*** Opening Available data ***

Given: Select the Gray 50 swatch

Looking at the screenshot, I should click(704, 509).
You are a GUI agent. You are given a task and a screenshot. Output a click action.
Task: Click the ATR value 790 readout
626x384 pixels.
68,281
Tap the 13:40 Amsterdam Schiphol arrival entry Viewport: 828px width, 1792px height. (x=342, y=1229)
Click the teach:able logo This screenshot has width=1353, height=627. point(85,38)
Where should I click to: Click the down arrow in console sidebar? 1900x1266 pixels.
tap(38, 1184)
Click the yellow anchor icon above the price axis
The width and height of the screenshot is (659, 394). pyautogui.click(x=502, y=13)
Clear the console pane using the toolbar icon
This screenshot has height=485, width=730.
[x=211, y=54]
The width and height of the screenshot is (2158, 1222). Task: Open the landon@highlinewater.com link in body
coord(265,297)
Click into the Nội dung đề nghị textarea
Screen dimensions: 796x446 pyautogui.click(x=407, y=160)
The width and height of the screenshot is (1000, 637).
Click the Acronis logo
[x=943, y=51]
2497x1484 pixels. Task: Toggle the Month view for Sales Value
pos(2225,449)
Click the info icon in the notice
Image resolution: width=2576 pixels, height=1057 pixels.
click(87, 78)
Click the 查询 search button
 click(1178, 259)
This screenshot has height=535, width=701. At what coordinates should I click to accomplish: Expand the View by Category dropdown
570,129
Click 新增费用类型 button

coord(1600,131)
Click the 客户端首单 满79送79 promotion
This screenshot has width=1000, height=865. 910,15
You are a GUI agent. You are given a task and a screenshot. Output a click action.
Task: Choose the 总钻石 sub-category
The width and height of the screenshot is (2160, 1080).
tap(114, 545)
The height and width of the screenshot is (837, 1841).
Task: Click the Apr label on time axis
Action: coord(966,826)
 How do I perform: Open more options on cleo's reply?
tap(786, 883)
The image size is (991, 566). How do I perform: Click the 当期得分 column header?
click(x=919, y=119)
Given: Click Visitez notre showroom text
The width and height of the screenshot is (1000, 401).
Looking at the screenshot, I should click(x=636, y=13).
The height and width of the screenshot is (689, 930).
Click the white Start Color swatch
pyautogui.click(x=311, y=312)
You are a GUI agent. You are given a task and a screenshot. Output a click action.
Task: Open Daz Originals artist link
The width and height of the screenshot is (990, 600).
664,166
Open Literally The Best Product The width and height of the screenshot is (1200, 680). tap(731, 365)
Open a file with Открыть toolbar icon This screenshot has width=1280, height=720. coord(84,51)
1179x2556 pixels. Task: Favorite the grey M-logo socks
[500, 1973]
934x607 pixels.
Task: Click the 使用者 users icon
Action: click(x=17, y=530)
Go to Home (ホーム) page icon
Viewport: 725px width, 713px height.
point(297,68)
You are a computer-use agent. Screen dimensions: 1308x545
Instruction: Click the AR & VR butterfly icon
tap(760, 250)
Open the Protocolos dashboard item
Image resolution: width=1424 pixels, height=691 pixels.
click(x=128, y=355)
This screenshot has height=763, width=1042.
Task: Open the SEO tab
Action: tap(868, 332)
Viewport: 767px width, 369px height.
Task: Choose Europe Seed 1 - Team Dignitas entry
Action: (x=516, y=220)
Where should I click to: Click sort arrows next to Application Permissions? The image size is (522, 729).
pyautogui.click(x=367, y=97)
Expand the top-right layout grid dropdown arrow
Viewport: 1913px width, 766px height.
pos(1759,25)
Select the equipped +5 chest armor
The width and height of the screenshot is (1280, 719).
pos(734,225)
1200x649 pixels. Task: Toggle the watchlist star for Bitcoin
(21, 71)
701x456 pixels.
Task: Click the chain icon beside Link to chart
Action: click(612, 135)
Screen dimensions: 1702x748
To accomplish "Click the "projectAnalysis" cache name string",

*** Closing Available data ***

Goal of the exercise —
Exact copies of every record are required, so retype them in full.

Finished exercise —
Given: Select the Gray 50 swatch

Looking at the screenshot, I should click(704, 509).
You are a GUI agent. You are given a task and a screenshot. Output a click action.
Task: Click the ATR value 790 readout
626x384 pixels.
68,281
Tap the 13:40 Amsterdam Schiphol arrival entry Viewport: 828px width, 1792px height. (x=342, y=1229)
Click the teach:able logo This screenshot has width=1353, height=627. point(85,38)
Where should I click to: Click the down arrow in console sidebar? 1900x1266 pixels.
tap(38, 1184)
Click the yellow anchor icon above the price axis
The width and height of the screenshot is (659, 394). pyautogui.click(x=502, y=13)
Clear the console pane using the toolbar icon
This screenshot has height=485, width=730.
[x=211, y=54]
The width and height of the screenshot is (2158, 1222). Task: Open the landon@highlinewater.com link in body
coord(265,297)
Click into the Nội dung đề nghị textarea
Screen dimensions: 796x446 pyautogui.click(x=407, y=160)
The width and height of the screenshot is (1000, 637).
Click the Acronis logo
[x=943, y=51]
2497x1484 pixels. Task: Toggle the Month view for Sales Value
pos(2225,449)
Click the info icon in the notice
Image resolution: width=2576 pixels, height=1057 pixels.
click(87, 78)
Click the 查询 search button
 click(1178, 259)
This screenshot has height=535, width=701. At what coordinates should I click to accomplish: Expand the View by Category dropdown
570,129
Click 新增费用类型 button

coord(1600,131)
Click the 客户端首单 满79送79 promotion
This screenshot has width=1000, height=865. 910,15
You are a GUI agent. You are given a task and a screenshot. Output a click action.
Task: Choose the 总钻石 sub-category
The width and height of the screenshot is (2160, 1080).
tap(114, 545)
The height and width of the screenshot is (837, 1841).
Task: Click the Apr label on time axis
Action: coord(966,826)
 How do I perform: Open more options on cleo's reply?
tap(786, 883)
The image size is (991, 566). How do I perform: Click the 当期得分 column header?
click(x=919, y=119)
Given: Click Visitez notre showroom text
The width and height of the screenshot is (1000, 401).
Looking at the screenshot, I should click(x=636, y=13).
The height and width of the screenshot is (689, 930).
Click the white Start Color swatch
pyautogui.click(x=311, y=312)
You are a GUI agent. You are given a task and a screenshot. Output a click action.
Task: Open Daz Originals artist link
The width and height of the screenshot is (990, 600).
664,166
Open Literally The Best Product The width and height of the screenshot is (1200, 680). tap(731, 365)
Open a file with Открыть toolbar icon This screenshot has width=1280, height=720. coord(84,51)
1179x2556 pixels. Task: Favorite the grey M-logo socks
[500, 1973]
934x607 pixels.
Task: Click the 使用者 users icon
Action: click(x=17, y=530)
Go to Home (ホーム) page icon
Viewport: 725px width, 713px height.
point(297,68)
You are a computer-use agent. Screen dimensions: 1308x545
Instruction: Click the AR & VR butterfly icon
tap(760, 250)
Open the Protocolos dashboard item
Image resolution: width=1424 pixels, height=691 pixels.
click(x=128, y=355)
This screenshot has height=763, width=1042.
Task: Open the SEO tab
Action: tap(868, 332)
Viewport: 767px width, 369px height.
Task: Choose Europe Seed 1 - Team Dignitas entry
Action: (x=516, y=220)
Where should I click to: Click sort arrows next to Application Permissions? The image size is (522, 729).
pyautogui.click(x=367, y=97)
Expand the top-right layout grid dropdown arrow
Viewport: 1913px width, 766px height.
pos(1759,25)
Select the equipped +5 chest armor
The width and height of the screenshot is (1280, 719).
pos(734,225)
1200x649 pixels. Task: Toggle the watchlist star for Bitcoin
(21, 71)
701x456 pixels.
Task: Click the chain icon beside Link to chart
Action: click(612, 135)
Screen dimensions: 1702x748
To accomplish "Click the "projectAnalysis" cache name string",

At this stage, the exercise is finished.